If anything, a Shia islander who can cite a Mu3allaqa poet (Tarfah), a theosophical giant (Sh. Maytham) a distinct juridical school (Akhbariah), and unending millennial stream of poets and poetry as but few examples of superior "intellectual output" compared to you know who would feel quite the contrary.

Apart from that, a nigger of the Gulf he is.

At 5:21 PM, Blogger SillyBahrainiGirl said...


Fair enough!!

At 1:27 AM, Anonymous Anonymous said...

Can I just say that I think you're the only blogger based in Bahrain worth reading? (apart from Chan'ad that is). Cogent, clear, thorough analytical writing laced with subtle wit and humour.It's enough to make a girl.. Sigh..

At 1:32 AM, Anonymous Anonymous said...

P.s. No, I didn't assume you were male... The sigh still stands.

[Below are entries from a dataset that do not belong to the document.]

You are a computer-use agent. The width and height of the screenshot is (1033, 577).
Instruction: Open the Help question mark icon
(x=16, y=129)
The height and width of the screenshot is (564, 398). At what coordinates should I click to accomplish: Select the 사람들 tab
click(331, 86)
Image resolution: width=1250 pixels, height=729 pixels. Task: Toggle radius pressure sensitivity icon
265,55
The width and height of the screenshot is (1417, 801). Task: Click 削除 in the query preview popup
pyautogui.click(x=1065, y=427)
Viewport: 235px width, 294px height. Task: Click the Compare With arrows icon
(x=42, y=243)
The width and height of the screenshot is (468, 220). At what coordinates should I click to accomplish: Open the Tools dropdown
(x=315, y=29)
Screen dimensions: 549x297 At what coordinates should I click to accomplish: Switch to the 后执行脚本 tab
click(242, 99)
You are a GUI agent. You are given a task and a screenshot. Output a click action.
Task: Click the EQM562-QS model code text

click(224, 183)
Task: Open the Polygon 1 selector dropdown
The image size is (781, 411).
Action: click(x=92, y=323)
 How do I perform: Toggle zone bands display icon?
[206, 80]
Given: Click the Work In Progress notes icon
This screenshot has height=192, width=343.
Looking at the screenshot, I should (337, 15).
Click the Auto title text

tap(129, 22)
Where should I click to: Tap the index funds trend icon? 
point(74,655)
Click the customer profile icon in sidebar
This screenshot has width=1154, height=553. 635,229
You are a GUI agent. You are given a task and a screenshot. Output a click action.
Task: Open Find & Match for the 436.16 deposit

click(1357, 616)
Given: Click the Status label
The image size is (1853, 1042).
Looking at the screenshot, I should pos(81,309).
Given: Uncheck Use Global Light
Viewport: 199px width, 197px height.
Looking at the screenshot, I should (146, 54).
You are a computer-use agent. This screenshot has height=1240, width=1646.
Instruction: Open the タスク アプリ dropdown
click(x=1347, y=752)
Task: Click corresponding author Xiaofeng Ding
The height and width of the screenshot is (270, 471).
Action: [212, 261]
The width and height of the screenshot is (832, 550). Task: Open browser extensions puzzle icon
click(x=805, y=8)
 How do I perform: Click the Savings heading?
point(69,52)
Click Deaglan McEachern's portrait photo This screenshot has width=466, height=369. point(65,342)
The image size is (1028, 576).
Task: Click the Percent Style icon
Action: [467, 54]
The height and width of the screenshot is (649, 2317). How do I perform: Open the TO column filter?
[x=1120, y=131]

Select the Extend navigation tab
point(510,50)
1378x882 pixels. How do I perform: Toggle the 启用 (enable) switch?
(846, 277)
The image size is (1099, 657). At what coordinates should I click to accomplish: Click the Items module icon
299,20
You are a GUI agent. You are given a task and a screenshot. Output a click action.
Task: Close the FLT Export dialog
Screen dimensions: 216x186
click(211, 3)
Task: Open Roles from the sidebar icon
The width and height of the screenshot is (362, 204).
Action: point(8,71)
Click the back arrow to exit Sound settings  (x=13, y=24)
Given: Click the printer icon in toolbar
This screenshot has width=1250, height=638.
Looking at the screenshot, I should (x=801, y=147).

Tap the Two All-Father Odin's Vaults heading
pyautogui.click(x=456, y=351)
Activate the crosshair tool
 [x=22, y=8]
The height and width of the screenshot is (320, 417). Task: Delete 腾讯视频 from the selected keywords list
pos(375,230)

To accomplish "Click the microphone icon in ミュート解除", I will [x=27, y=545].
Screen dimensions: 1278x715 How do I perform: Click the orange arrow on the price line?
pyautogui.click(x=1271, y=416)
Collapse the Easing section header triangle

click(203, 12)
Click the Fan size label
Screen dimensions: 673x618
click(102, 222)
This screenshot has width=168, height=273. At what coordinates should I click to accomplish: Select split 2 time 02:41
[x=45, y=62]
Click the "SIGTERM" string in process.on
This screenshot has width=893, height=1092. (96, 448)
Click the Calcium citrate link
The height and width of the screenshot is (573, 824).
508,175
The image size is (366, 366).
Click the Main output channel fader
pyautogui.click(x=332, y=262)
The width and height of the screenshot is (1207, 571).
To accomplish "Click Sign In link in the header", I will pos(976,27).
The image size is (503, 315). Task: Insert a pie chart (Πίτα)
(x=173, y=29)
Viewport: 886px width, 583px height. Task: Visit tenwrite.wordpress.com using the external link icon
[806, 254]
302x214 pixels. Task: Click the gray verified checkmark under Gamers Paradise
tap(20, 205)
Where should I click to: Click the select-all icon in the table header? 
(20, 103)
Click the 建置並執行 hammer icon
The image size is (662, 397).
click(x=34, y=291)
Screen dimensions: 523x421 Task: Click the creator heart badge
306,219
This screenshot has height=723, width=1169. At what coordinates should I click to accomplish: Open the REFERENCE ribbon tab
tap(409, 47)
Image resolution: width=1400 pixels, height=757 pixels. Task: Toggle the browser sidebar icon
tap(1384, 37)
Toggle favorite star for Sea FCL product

T'would be nice if you posted more frequently.

At 1:07 PM, Blogger MR said...

Anon, that's overly gracious of you to say. But I wish to differ (while the sigh lasts), there are at least half a dozen of local blogs, so admirably written that this one can not even begin to compare to. Around here, disappointment is guaranteed.

At 2:28 AM, Anonymous Anonymous said...

A small country with less than half a million where most of the people know each other as my Shi'a and Sunni friends come together at every occasion (wedding, holidays and funerals), I, as an expatriate based in Bahrain for three years, was not able to comprehend why the people of the Island dislike (to put charitably) each other.

The Shi’a would not like less for the Sunnis to leave the Island and the Sunnis would not grieve if all the Shia move to Qum. That is my observation perhaps validated by what is happening in Iraq.

At 10:28 PM, Blogger MR said...

Anon, the Shia don't dislike the Sunnis, but they hate the state of subjegation they are in. They don't wish for the Sunnis to leave the island, but they would love to see the indifference to their plight do.